• **PASAJE MOSTRADO**
★ ★ ★

Este misionero del periodismo, predicaba la humanización de cada historia, ponerle rostro a la
noticia. Y lo ponía en práctica.
“Estoy en contra de reportar la guerra como partido de fútbol. Hay que decir quién era esta
gente que murió, dar nombres, detalles, circunstancias. Esto da el sentido de humanismo. La
abstracción esconde el drama real y la tragedia. A los muertos hay que mostrarles la cara
humana, mostrarles respeto, regresarles sus dignidad, es llorar con ellos la tragedia, ponerte en
su lugar”, comentaba.
A este periodista apasionado por el Tercer Mundo le preocupaban los cambios que, con los
avances tecnológicos y la aparición de conglomerados mediáticos, sufrió el oficio; la
precarización laboral y la poca profesionalización del reportero, su falta de lectura y
preparación; la ambición como motor.
Se quejaba de que los periodistas actuamos como manada (“el 99% cubrimos el 1% de lo que
pasa en el mundo”).
Repetía que esta profesión no deja dinero. Decía que había de desconfiar de aquellas
redacciones de pisos de mármol en las que las recepcionistas parecen edecanes.
¿En nuestro oficio es peligroso volvernos cínicos?, le preguntó uno de los alumnos. “No lo
creo, mi experiencia es que en nuestro oficio entra gente que ya era cínica, entran por hacer
carrera, dinero, planes de vida que no tienen nada que ver con nuestra vocación. Los
periodistas con vocación y sabiduría son honestos y tratan de ser mejores. Nuestra profesión los
hace cada vez más sensibles y vulnerables”.
Algunas preguntas le tocaban el corazón. Entonces, con esa sonrisa que tienen los pacíficos,
nos dejaba entrar a sus inquietudes como reportero de larga trayectoria que no dejó que lo
absorbiera el confort y la burocracia de las redacciones: “Debemos ser humildes y darnos
cuenta de que la inspiración y el entusiasmo de repente se apagan, se apaga el fuego interior, y
si no tenemos formación no vamos a poder continuar. Hay que prepararse para este momento
ya porque después será tarde”.
Así, durante toda esa semana, fue desgranando su credo de periodista y de buena persona.

★ ★ ★

• **DATOS PROPORCIONADOS**
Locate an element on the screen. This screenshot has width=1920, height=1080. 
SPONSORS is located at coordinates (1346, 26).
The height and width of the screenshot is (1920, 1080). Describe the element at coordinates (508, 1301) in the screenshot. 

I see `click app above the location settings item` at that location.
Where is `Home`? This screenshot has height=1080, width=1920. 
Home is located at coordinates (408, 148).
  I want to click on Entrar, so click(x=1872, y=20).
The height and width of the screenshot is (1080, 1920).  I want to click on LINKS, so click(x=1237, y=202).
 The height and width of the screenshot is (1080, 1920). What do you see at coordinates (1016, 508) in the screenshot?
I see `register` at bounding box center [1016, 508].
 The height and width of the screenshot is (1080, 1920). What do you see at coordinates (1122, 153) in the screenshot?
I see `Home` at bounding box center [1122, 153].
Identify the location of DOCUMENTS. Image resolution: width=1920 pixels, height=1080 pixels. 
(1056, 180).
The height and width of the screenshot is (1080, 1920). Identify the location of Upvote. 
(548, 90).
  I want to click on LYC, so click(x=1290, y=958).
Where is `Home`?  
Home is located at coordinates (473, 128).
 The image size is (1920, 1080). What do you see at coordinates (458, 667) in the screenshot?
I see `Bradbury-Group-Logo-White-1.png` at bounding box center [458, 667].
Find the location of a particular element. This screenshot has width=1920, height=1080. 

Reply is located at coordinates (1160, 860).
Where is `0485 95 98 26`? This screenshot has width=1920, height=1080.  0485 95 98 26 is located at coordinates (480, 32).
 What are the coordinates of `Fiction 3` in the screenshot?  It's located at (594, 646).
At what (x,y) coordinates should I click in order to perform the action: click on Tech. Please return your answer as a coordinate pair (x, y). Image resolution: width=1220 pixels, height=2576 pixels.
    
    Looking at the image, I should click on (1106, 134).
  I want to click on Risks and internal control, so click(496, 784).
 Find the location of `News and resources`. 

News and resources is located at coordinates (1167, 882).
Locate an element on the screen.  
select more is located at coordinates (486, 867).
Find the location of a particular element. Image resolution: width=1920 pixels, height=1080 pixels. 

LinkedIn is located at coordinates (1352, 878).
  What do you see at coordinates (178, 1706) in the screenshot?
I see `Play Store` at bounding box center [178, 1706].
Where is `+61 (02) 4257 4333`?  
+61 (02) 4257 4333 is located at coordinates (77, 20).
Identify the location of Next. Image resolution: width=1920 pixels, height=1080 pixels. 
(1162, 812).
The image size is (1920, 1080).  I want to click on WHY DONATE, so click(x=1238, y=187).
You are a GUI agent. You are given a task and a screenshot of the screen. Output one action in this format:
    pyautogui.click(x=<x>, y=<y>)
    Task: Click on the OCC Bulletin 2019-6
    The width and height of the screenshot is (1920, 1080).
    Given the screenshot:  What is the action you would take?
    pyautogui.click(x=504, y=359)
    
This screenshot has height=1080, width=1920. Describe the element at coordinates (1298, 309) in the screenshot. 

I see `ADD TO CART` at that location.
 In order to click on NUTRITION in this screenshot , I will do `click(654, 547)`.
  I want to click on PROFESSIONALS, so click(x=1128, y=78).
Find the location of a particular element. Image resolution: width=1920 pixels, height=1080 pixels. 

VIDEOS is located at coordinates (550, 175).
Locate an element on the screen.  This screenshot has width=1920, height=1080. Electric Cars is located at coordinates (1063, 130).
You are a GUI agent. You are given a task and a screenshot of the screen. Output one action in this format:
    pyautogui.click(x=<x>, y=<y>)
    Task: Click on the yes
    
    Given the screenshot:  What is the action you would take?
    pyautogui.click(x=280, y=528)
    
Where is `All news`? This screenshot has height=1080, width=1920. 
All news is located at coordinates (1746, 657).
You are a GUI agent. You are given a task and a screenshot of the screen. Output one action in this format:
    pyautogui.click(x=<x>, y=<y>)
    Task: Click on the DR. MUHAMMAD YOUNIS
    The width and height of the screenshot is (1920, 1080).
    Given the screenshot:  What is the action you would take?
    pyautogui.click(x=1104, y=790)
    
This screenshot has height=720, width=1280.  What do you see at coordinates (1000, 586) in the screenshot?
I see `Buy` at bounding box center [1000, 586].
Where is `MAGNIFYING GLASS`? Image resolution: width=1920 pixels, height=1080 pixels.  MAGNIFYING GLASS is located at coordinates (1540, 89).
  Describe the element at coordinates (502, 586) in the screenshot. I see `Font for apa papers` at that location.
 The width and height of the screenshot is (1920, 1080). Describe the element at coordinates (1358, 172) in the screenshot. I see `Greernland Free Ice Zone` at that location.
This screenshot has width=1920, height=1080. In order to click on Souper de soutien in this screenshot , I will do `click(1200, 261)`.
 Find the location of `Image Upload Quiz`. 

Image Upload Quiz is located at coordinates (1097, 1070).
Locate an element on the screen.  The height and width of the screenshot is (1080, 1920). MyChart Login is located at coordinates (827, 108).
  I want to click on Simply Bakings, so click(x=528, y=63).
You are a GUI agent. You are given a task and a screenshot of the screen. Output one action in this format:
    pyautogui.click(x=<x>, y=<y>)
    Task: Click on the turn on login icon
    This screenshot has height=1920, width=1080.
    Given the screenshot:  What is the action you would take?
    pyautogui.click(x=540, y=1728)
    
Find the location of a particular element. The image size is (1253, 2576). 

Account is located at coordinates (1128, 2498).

★ ★ ★

• **TU TAREA**
Reproduce sin cambios todo lo que va en el pasaje mostrado desde "A este periodista" hasta "ambición como motor.", ambos incluidos.

• **RESPUESTA DEL EJERCICIO**
A este periodista apasionado por el Tercer Mundo le preocupaban los cambios que, con los
avances tecnológicos y la aparición de conglomerados mediáticos, sufrió el oficio; la
precarización laboral y la poca profesionalización del reportero, su falta de lectura y
preparación; la ambición como motor.